Because the project management system uses versions to manage design progress, users work with "cell views", rather than "cells". The terms are nearly equivalent, with the restriction that a "cell view" is the cell that is the most recent version. Throughout the manual, and even in this section, the term "cell" is used. But be aware that when you use the project management system, the term "cell" implies the most recent version only. Users should not make explicit use of older versions in their own design. For example, it is not appropriate for a user to use two different versions of a cell view explicitly, because they are considered to be part of a single cell view's history.
All commands to the project management system can be found under the Project Management command of the Cells menu. Subcommands exist there for checking cells in and out, updating local libraries from the master library, and controlling individual users.
The first step needed to use the project management system is to take a library file and convert it into a master library. The library disk file must already be located in a shared location which must be readable and writable by all users of the system. The library must then be read into Electric, and the Build Project subcommand used. This creates additional files in the shared location, specifically a project status file and a folder of individual cell libraries that mimics the hierarchical structure of the master library. At this point, the master library should be saved to that shared location.
Individual users can now begin to work on the library. They do this by copying the shared master library to their local space. All cells of this library are checked-in, and no work may be done until a cell is checked-out.

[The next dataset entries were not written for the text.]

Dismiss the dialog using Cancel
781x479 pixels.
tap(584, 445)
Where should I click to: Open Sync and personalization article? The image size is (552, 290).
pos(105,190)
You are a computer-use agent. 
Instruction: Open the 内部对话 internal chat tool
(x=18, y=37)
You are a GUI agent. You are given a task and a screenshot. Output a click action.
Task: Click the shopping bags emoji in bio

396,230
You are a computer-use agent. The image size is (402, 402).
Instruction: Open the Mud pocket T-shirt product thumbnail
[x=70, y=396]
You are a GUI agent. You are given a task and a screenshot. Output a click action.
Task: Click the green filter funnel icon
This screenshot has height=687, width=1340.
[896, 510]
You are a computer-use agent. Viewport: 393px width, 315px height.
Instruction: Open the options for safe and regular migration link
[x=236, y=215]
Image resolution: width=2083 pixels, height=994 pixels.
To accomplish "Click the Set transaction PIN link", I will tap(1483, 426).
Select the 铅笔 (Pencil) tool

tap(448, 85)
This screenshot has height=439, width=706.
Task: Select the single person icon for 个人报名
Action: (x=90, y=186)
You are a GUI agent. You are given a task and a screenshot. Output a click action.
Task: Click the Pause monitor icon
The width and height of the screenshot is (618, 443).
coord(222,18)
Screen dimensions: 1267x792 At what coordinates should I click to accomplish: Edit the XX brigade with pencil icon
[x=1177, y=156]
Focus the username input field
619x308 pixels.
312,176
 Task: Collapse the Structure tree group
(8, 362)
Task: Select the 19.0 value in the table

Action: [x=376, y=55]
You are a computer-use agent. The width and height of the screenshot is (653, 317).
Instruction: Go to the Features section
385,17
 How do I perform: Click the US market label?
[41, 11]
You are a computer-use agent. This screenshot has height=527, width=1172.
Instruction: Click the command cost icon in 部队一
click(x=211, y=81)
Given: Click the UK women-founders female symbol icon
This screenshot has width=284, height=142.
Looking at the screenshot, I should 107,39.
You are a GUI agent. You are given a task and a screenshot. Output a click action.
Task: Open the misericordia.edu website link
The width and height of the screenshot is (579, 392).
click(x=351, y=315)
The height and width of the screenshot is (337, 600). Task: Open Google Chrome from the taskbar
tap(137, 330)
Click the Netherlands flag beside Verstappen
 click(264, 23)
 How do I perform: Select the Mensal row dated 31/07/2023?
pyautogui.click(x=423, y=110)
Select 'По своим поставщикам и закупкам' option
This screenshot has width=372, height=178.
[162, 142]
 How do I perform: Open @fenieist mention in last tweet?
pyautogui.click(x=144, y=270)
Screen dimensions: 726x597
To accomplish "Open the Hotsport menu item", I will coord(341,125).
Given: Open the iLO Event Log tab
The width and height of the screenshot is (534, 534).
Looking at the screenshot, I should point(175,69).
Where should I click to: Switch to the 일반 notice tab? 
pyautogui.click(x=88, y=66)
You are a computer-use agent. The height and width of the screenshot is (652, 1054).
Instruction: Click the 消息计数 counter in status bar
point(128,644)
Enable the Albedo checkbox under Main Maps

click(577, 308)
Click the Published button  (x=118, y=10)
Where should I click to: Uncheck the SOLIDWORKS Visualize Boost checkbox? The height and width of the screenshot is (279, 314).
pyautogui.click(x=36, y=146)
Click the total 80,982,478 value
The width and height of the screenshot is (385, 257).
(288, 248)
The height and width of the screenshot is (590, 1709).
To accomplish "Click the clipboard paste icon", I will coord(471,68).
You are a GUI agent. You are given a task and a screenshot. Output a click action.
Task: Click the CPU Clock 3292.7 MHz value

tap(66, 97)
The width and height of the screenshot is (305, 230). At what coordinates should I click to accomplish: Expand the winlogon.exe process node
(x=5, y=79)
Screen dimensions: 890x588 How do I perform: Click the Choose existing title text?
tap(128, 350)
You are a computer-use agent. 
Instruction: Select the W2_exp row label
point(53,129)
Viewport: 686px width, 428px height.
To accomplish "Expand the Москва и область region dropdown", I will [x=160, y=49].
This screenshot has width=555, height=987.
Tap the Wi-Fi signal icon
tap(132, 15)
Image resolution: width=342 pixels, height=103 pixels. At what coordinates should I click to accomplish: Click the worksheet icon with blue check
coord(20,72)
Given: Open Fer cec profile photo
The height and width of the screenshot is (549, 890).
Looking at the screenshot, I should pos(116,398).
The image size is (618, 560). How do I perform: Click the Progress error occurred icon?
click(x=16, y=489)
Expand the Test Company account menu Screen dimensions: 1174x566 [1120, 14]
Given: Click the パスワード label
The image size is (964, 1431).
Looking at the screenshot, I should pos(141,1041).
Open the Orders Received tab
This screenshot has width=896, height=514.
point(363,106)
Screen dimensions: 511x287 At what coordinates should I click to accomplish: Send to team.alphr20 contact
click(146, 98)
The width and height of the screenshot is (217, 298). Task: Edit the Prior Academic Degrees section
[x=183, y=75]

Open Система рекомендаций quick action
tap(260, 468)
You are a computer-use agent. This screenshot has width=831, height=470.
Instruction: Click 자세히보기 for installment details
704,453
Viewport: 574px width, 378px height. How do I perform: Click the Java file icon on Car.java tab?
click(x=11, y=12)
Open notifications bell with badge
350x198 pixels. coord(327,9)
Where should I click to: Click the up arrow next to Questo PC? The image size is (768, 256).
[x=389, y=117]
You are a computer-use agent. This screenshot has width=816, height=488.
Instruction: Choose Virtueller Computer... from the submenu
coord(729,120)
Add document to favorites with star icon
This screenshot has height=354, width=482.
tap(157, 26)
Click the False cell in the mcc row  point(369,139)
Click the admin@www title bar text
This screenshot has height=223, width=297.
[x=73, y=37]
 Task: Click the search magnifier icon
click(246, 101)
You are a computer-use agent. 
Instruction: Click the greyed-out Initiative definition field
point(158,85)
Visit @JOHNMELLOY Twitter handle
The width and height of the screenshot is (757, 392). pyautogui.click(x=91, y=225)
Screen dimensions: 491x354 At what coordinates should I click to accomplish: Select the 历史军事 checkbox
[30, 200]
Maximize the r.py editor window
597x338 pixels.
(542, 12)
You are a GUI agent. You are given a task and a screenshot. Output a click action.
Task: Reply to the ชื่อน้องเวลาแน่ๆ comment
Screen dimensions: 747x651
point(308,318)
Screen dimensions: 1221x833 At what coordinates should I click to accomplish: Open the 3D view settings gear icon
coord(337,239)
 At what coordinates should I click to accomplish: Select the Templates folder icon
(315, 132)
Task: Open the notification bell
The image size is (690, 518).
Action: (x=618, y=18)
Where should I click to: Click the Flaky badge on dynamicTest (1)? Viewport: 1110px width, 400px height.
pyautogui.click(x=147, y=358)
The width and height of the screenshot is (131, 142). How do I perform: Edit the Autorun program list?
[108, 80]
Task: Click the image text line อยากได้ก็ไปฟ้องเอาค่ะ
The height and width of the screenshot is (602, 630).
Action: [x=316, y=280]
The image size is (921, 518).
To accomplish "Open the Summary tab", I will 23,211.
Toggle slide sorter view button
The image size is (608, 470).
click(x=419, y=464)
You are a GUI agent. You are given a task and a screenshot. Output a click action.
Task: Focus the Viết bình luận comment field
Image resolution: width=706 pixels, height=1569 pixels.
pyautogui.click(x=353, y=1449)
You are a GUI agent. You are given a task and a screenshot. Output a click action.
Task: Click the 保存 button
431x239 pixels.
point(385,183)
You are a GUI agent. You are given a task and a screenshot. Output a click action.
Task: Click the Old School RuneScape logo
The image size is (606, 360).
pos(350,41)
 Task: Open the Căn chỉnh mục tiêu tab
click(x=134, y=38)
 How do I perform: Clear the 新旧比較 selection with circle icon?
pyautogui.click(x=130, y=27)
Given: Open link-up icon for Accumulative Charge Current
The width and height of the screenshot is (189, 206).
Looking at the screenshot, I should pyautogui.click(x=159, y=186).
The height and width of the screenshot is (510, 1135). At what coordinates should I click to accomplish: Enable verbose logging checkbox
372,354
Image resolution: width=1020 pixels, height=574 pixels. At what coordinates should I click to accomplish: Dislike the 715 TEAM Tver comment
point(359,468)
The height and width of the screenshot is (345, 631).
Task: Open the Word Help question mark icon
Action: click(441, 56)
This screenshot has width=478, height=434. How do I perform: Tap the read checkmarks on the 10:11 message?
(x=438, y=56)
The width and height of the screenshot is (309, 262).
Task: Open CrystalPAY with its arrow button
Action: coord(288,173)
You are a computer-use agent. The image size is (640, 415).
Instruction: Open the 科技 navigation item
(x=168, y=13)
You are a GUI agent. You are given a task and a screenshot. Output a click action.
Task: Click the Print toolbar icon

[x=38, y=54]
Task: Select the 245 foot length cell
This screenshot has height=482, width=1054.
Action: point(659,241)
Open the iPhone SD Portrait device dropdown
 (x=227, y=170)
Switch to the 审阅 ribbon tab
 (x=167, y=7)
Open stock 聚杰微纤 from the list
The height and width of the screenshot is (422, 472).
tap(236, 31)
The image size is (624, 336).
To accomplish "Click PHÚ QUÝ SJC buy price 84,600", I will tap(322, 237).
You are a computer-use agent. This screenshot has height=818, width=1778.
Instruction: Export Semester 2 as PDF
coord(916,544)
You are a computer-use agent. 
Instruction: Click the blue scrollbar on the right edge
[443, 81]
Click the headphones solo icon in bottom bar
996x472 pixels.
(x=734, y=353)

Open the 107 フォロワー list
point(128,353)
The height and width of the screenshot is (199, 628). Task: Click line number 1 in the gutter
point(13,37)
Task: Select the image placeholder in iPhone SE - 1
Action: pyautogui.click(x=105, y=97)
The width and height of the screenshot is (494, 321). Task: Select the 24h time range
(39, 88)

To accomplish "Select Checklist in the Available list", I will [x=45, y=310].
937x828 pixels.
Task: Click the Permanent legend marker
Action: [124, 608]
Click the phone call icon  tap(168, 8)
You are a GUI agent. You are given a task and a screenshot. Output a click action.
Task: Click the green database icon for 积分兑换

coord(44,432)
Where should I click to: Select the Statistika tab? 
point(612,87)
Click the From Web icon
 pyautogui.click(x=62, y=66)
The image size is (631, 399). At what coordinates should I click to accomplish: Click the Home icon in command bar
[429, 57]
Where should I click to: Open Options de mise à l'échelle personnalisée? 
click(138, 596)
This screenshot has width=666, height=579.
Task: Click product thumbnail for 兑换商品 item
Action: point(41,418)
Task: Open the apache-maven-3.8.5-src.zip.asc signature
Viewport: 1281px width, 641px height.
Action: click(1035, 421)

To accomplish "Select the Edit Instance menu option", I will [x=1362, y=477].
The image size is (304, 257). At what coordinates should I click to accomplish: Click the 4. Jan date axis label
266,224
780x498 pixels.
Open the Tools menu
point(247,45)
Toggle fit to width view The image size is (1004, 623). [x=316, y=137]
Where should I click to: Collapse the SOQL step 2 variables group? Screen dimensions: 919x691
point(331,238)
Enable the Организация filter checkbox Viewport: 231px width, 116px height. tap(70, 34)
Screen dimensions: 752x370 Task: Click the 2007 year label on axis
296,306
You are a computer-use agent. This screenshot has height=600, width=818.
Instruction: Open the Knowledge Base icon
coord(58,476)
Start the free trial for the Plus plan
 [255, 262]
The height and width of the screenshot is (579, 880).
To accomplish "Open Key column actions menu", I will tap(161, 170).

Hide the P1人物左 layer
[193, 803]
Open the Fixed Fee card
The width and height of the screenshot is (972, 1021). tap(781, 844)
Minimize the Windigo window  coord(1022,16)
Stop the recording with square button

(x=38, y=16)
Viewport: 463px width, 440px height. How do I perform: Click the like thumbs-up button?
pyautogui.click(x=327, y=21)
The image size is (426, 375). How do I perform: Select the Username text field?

If the users have not already done so, they must create accounts in the project management system. The Set User... subcommand allows user name setting, and creation of new users. Each user must give a password. Note that the user database is kept in the library directory, which should also be in a shared location. Use the Set Paths... command of the Info menu to see where this directory resides.
When a cell is not checked out, you cannot make changes to it. Any change is immediately undone by the project management system. This means that a change which affects unchecked-out cells, higher up the hierarchy, will also be disallowed.
To check-out the current cell, use the Check Out This Cell subcommand. You may be prompted for your user name and password if you haven't already given it. You can give a check-out message to help document the intended change. If there are related cells (hierarchically above or below this) that are already checked-out to other users, you will be given warnings about potential conflicts that may arise.
To check the current cell back in, use the Check In This Cell subcommand. You will again be prompted for a documentation message about the change. No further changes will be allowed to the cell.
To update your library so that it contains the most recent versions of every cell, use the Update subcommand. You will be given a list of cells that were replaced.
|Note that the check-out, check-in, and update functions are all combined into one subcommand, Check In and Out, which presents a dialog showing the state of all cells, and allows full control over the library.
If, in the course of design, a new cell is created, it must be added to the project management system so that others can share it. Use the Add This Cell subcommand to include the cell in the database. Conversely, if a cell is deleted, and should be removed from the project management system, use the Delete This Cell subcommand.
The project management system makes use of version information on all cells to control cell changes. When a cell is checked-out, a new version is made in your local library, and the old version is deleted. All instances of the old version are switched to the new version. The old version remains in the master library. When the cell is checked-in, that new version also goes into the master library. When updates are done, newer versions are obtained from the master library, and appropriate substitutions are performed.
One feature of this scheme is that you can get old versions of a cell, if you want to back-out of any changes. The subcommand Old Version of This Cell pulls an older version of the current cell into the library. This old version is available for editing and display. When done, the old version can be deleted.